By Jamie Verhoeven1, MD, PhD & Barbara Casolla2, MD, PhD
1 Department of Neurology – Donders Institute for Brain, Cognition and Behaviour, Radboud University Medical Centre, Nijmegen, the Netherlands.
2 UR2CA-URRIS, Stroke Unit, CHU Pasteur 2, Nice Cote d’Azur University, Nice, France
Contrast-induced encephalopathy (CIE) is a rare complication of iodinated contrast administration during endovascular treatments, with a described incidence of less than 2% (1,2). CIE most commonly presents as an encephalopathy, ranging from mild confusion to decreased consciousness, with or without focal neurological deficits, including cortical blindness, motor or sensory deficit, aphasia, as well as headache and/or epileptic seizures (3-6). Symptoms may start during neurovascular treatment, immediately after or a few hours afterwards and usually progress over several hours (4, 5). The first case description goes back to 1970, with a report of a woman who experienced transient cortical blindness after a coronary angiogram (7). Over the last few years, CIE is becoming a more and more relevant neurological clinical entity and, with the expanded use of contrast-based diagnostic imaging and endovascular treatments in acute ischaemic stroke, its incidence is expected to increase.
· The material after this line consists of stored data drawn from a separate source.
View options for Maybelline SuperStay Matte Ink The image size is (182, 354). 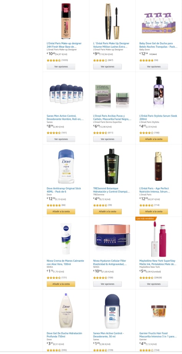coord(154,284)
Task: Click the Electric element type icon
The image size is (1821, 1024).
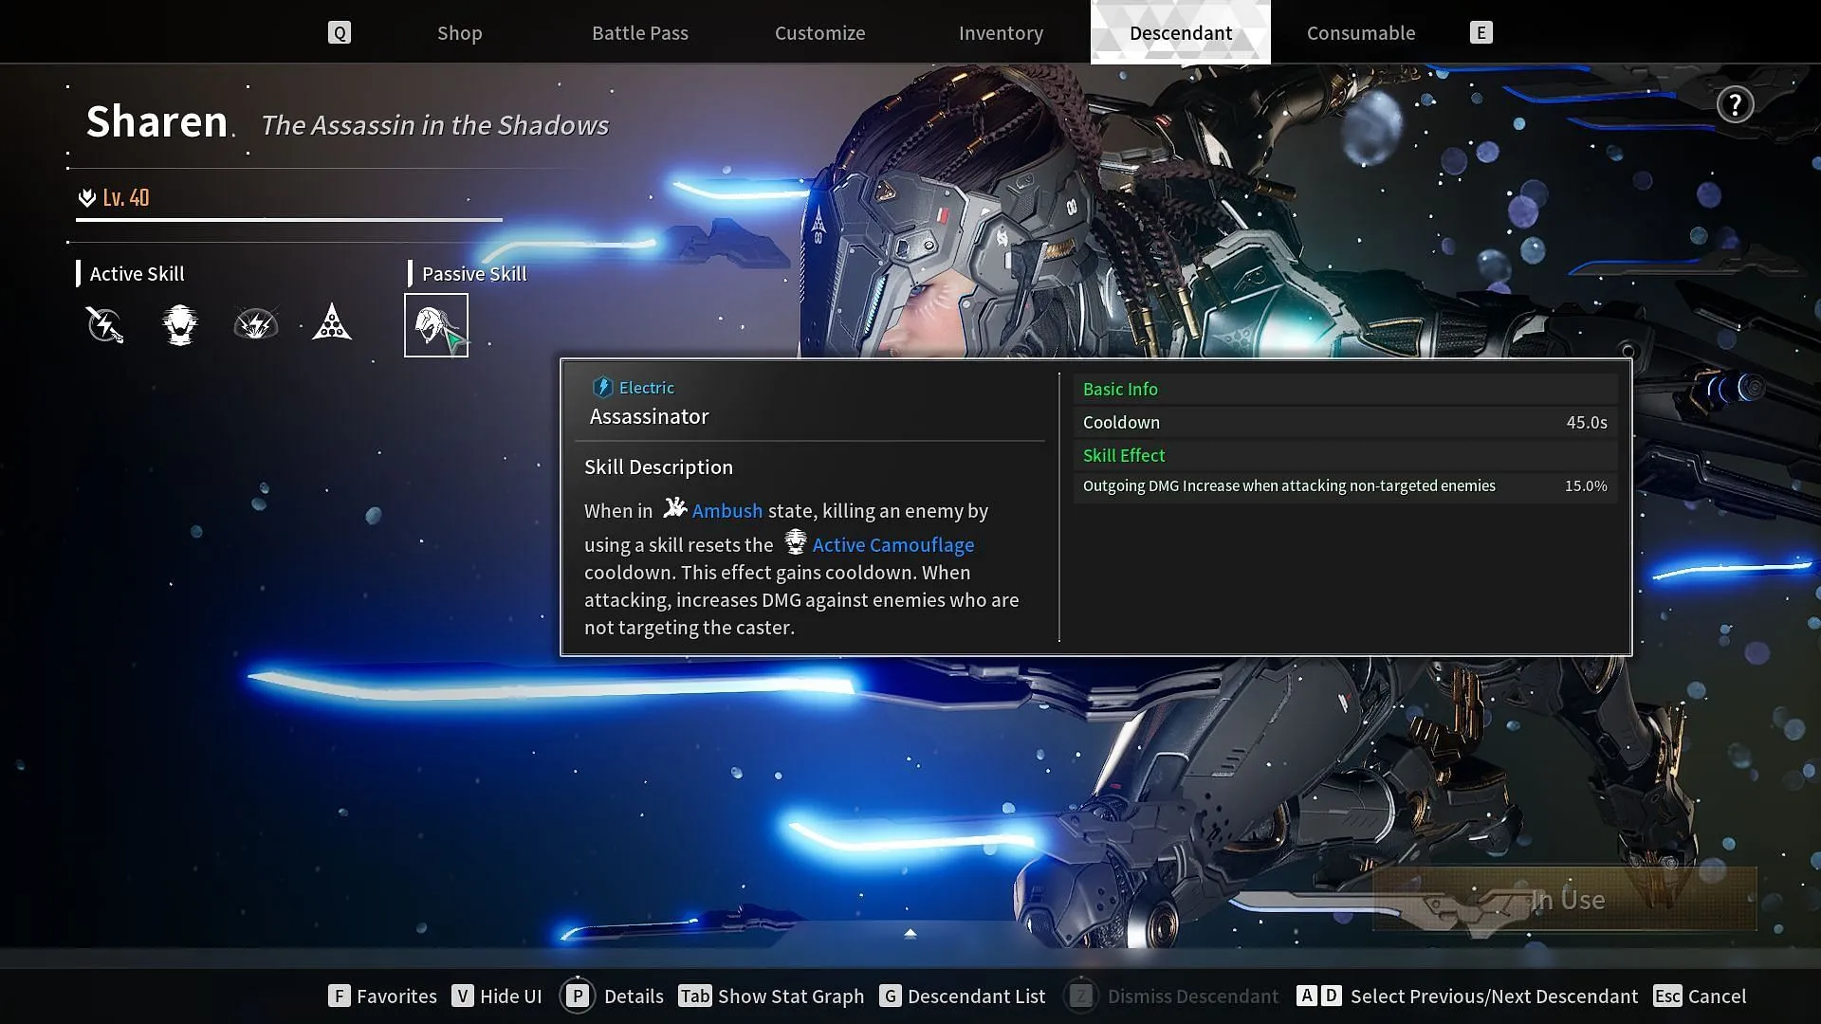Action: 601,388
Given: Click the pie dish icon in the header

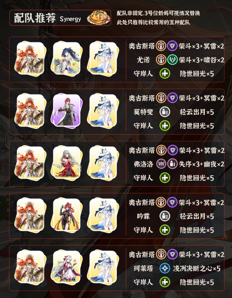Looking at the screenshot, I should [x=99, y=18].
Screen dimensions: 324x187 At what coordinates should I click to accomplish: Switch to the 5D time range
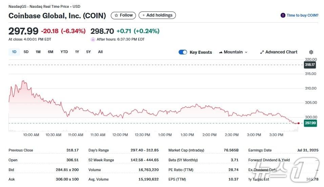[x=26, y=52]
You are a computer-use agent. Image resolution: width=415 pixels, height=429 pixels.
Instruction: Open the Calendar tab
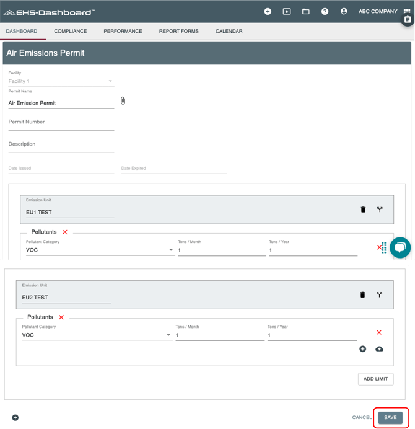click(229, 31)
The exact pathophysiology of CIE is not well understood, but temporary disruption of the blood-brain barrier is thought to give way to possible neurotoxic effects of contrast agents. Identified CIE risk factors include patient characteristics, as hypertension, diabetes mellitus, chronic kidney disease and prior stroke (1,3,8), as well as contrast- and treatment-related factors, like higher contrast volume, hyperosmolar-/ionic contrast agents and intra-arterial administration of iodinated contrast (1).
Diagnosis is often challenging because of the heterogeneous symptoms and radiographic features, which are non-specific. Indeed, CIE symptoms closely mimic other causes of neurological deterioration after neurovascular treatment, such as intracerebral haemorrhage (ICH), recurrent ischaemic stroke, posterior reversible encephalopathy syndrome (PRES), post stroke seizures or post-ictal phase, residual sedation, metabolic disturbances such as hypoglycaemia or delirium. Therefore, CIE entity is a diagnosis by exclusion. Neuro-imaging is a pivotal step for helping differential diagnosis, especially for identifying ICH, recurrent ischaemic stroke and PRES. Brain CT features of CIE include parenchymal oedema with loss of grey-white matter differentiation and/or effacement of cortical sulci and contrast enhancement of cortex or subarachnoid space, mostly in the hemisphere of contrast administration, but not limited to a vascular territory. Accordingly, brain MRI may show T2 hyper-intense cortical lesions and new lesions with diffusion restriction not limited to the affected vascular territory (1-4). However, both CT and MRI may also appear normal, especially in the early phase (1,4).
At this moment, there is no standard treatment of CIE. Usually, vigorous hydration is recommended. The efficacy of steroids and mannitol in reducing cerebral oedema remains controversial, and these drugs are not routinely recommended (1,4). When seizures occur, anticonvulsive drugs should be introduced. Importantly, when CIE is a likely diagnosis, the use of additional contrast-based imaging should be very carefully considered. Indeed, CIE has been previously regarded as a transient and benign complication of contrast-administration, characterised by a complete resolution within one to three days, questioning the benefit of specific treatments. However, recent publications on CIE occurrence after neurovascular procedures, reported an association between CIE and poor functional outcome at three months, without impact on mortality-risk (3). In particular, a meta-analysis published in 2021 showed that 15% of patients required mechanical ventilation because of decreased consciousness, and one in ten patients did not completely recover (4).
In conclusion, CIE is a relevant neurological entity that clinicians should not underestimate. Because of the heterogeneous spectrum of clinical signs, it remains a challenging diagnosis. However, when a patient neurologically deteriorates after intravenous or intra-arterial iodinated contrast agents use, we suggest including CIE systematically in the differential diagnosis. Of note, its occurrence might not be as benign as often described and more research is needed to clarify its impact on clinical outcome.